I'm the lead developer of Recabinet, and I'd like to address an important issue: the people who are having problems with the Recabinet demo are the ones who are using Kefir.

Due to some problems with extremely quiet sound and strange high-pitched noise, we are dropping support for Kefir in Recabinet 1.0, at least for the time being.

We *highly* recommend the excellent (and also free) Voxengo Boogex instead.

We are committed to being cross-platform, so we will investigate the Kefir problem as much as it makes sense to. However, given that every other convolution plugin on the market loads the Recabinet 1.0 impulses with no problems, we suspect that the problem is most likely something within Kefir itself.

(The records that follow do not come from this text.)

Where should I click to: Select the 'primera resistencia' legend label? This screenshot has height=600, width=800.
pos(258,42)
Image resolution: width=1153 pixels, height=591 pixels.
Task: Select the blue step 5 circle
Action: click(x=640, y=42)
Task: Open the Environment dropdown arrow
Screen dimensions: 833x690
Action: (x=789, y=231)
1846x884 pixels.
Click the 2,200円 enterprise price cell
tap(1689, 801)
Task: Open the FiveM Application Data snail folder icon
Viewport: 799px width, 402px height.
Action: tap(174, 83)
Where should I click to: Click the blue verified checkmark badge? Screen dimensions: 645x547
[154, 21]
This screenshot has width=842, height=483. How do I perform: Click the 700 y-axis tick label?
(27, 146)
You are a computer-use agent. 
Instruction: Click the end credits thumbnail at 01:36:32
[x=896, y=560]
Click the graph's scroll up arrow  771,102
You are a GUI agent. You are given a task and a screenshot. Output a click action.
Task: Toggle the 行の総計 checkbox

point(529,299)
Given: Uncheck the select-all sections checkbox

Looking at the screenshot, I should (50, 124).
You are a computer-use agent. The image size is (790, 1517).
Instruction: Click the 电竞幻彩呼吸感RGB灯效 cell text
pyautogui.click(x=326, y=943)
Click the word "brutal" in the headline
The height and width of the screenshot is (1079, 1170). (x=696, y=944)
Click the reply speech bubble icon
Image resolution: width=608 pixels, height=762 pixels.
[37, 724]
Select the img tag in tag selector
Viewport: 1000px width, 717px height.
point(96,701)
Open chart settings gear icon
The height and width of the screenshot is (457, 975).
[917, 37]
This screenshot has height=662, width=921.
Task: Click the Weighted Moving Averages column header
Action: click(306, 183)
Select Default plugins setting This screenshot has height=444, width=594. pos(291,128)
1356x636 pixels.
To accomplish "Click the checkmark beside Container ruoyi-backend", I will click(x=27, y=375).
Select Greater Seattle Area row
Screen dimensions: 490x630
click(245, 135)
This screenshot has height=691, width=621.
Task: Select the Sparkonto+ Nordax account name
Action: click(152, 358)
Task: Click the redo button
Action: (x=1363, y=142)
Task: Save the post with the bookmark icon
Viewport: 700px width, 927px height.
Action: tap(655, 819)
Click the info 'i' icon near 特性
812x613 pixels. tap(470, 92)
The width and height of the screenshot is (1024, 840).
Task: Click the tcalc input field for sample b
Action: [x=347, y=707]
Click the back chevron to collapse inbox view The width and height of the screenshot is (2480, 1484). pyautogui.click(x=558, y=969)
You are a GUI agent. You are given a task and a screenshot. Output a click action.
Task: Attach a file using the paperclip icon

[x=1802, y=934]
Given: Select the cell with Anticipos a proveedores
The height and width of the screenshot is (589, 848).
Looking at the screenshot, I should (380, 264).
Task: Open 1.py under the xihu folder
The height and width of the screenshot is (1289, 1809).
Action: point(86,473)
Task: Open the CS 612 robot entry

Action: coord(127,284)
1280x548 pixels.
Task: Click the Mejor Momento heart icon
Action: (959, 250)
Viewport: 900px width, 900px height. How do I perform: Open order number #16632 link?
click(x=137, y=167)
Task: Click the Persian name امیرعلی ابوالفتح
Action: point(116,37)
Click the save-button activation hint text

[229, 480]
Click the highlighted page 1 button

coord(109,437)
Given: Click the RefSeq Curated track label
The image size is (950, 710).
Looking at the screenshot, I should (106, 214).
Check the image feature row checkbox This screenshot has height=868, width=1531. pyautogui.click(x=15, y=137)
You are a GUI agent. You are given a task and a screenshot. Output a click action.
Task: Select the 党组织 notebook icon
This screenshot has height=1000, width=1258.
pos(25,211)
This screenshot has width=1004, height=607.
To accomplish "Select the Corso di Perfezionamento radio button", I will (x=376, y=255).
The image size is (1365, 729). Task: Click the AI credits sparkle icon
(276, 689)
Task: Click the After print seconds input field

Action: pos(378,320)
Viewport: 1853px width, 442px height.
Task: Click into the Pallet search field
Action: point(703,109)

Thanks for understanding, and sorry for any inconvenience.

Two more quick things:



 The AxeFX issue - Recabinet was *not* developed with the AxeFX in mind. Anyone using the Recabinet demo with the AxeFX right now has had to convert the impulses to be able to load them. The AxeFX looks for impulses sampled in a very particular way - with a low-wattage solid state power amp at low volumes, using an EarthWorks reference mic, with a specific type of sampling and deconvolution method as well. Recabinet is quite obviously the opposite - loud, tube power, with the same industry standard mics commonly used on actual guitar recordings. Everyone who has loaded the Recabinet demo into the AxeFX seems very happy with them so far, and we have plans to support the AxeFX community in the future. For more info, see this thread on the AxeFX forum.
As for the quiet sound issue - the impulses themselves were recorded at high volumes (just like you would crank your amp up for a gig or recording), with plenty of healthy level coming into the mic pre (but no clipping, of course.) Everyone who is loading the demo currently is effectively helping us do a broad beta test, and we think the issue may be in the deconvolution for non-Altiverb users (which is most people.) We will likely issue a small update patch for both the demo and the full version, possibly prior to the November 4 release date.


----------



## Mattayus (Oct 30, 2008)

sweet man, cant wait to hear more from you, it's sounding promising


----------



## sakeido (Oct 30, 2008)

I switched to Boogex and things definitely improved. The amp still sounds weird but I think some more EQ work will fix that


----------



## wammy_bar (Oct 30, 2008)

what format do impulses come in? is there a file type? I make my own and want to share with people...


----------



## Kazrog (Oct 30, 2008)

The Recabinet 1.01 demo is out now, and Kefir support is back! This should sound better in all hosts across the board as well. Just overwrite your existing install.


----------



## F1Filter (Oct 30, 2008)

New version isn't crashing out Revalver MKIII's stand alone host anymore with the resample option turned off.


----------



## Kazrog (Oct 31, 2008)

Yet another update - 1.02. This one is an even bigger sonic improvement than 1.01 was, a complete overhaul of the library. Highly recommended download for everyone, same URL as before.

Sorry for the daily updates, we're confident this will be the last major revision for a while, and of course the full commercial version coming out next Tuesday will incorporate the latest changes to the entire library.


----------



## Mattayus (Oct 31, 2008)

ah fuck it man, every business goes through the daily evolution in it's infancy  just don't release anything until you've got at least 95% positive feedback from the demos


----------



## Kazrog (Nov 4, 2008)

The feedback has been excellent since the 1.02 update. Recabinet is out now!


----------